Freddie Gray. Rekia Boyd. Michael Brown Jr. Renisha McBride. Tamir Rice. These names represent an unfortunate roll call of unarmed young black men and women who have died at the hands of law-enforcement officers or private citizens who thought they presented a threat. They also have in common grieving families and, most of all, black mothers and fathers who are left questioning and agonizing over how their deaths could have been prevented.

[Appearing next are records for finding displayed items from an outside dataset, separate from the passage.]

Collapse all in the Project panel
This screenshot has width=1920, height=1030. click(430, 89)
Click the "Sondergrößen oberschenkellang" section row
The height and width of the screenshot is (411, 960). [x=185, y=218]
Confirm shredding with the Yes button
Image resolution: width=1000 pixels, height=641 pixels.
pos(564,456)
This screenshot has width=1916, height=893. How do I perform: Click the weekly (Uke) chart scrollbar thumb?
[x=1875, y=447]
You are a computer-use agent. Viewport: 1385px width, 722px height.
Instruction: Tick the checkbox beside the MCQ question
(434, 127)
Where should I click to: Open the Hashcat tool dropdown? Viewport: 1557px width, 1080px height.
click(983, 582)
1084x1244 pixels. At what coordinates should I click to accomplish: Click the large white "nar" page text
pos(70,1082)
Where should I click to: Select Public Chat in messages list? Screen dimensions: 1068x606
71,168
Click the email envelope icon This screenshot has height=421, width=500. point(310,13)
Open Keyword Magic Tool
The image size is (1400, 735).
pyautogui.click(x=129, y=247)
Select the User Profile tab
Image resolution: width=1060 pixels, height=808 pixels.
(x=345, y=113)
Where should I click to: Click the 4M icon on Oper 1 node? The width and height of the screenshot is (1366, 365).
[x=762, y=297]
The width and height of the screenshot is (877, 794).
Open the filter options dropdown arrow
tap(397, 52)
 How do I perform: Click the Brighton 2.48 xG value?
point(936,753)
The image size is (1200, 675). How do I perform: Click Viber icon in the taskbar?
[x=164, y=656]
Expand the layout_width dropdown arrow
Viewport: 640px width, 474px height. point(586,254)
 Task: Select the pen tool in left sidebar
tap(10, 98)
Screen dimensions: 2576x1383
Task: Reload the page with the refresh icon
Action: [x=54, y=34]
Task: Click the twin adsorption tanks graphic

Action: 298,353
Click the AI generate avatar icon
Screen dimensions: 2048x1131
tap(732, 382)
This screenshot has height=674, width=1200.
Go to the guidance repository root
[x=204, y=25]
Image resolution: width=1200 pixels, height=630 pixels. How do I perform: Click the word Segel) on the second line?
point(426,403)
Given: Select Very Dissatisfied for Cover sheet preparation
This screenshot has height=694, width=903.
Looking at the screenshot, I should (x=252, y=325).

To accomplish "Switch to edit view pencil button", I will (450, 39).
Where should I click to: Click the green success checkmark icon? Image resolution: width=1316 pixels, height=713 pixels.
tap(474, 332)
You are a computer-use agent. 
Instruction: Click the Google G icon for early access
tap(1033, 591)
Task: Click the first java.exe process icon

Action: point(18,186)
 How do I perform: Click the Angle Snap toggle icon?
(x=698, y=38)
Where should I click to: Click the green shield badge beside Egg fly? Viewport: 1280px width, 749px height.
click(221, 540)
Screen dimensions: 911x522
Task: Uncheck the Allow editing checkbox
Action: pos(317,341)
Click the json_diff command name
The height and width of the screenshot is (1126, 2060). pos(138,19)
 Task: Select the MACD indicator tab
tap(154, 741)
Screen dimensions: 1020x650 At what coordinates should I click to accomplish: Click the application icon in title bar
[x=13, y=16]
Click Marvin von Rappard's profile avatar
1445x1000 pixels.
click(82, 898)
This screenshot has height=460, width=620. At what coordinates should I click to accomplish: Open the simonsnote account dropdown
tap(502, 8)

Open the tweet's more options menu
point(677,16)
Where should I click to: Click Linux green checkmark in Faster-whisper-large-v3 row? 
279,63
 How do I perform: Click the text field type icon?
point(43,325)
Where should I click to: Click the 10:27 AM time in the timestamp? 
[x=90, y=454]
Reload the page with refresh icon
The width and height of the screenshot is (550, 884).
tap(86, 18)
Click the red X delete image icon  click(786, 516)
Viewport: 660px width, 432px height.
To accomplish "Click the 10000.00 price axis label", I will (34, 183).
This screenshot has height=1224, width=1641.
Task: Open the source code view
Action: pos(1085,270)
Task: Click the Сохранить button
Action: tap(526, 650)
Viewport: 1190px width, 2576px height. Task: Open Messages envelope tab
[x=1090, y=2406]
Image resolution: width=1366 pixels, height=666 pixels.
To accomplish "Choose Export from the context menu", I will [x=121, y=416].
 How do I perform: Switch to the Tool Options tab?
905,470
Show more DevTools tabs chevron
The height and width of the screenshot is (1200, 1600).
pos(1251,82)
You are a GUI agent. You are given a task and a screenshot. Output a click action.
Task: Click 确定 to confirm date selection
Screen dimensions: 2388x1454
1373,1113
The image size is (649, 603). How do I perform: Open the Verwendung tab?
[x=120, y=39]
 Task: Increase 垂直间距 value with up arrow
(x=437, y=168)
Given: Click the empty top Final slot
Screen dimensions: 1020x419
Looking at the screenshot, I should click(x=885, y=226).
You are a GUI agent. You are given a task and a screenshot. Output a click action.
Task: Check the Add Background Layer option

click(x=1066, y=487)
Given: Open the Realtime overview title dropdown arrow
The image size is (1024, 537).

This source of anxiety for black mothers is so long-standing and acute that it is likely a contributing factor to a 2010 National institutes of Health study that found that black women are nearly eight years older “biologically” than white women, meaning that even if a white woman and a black woman are the same age, the cumulative effects of stress effectively “age” the black woman eight years beyond her actual chronological years. The technical term for this is “allostatic load”—the physiological consequences of chronic exposure to stress. It effectively withers the body, and the health impact is seen as cardiovascular disease as well as in the body’s inflammatory response and in endocrine disorders.
The cultural and historic nuances in what informs different parents’ choices at a given moment, especially in high-stakes situations, can’t be overlooked. When we see viral videos of black parents reacting in extreme circumstances—whether tragic or celebratory—we should keep our own history in mind: We have a long record of being innovative, adaptive and improvisational in the quest to raise our children safely.
Linda Goler Blount is president and CEO of the Black Women’s Health Imperative, a national nonprofit providing programs that support the physical, emotional and financial health of black girls and women of color. She is also a Public Voices fellow of the OpEd Project.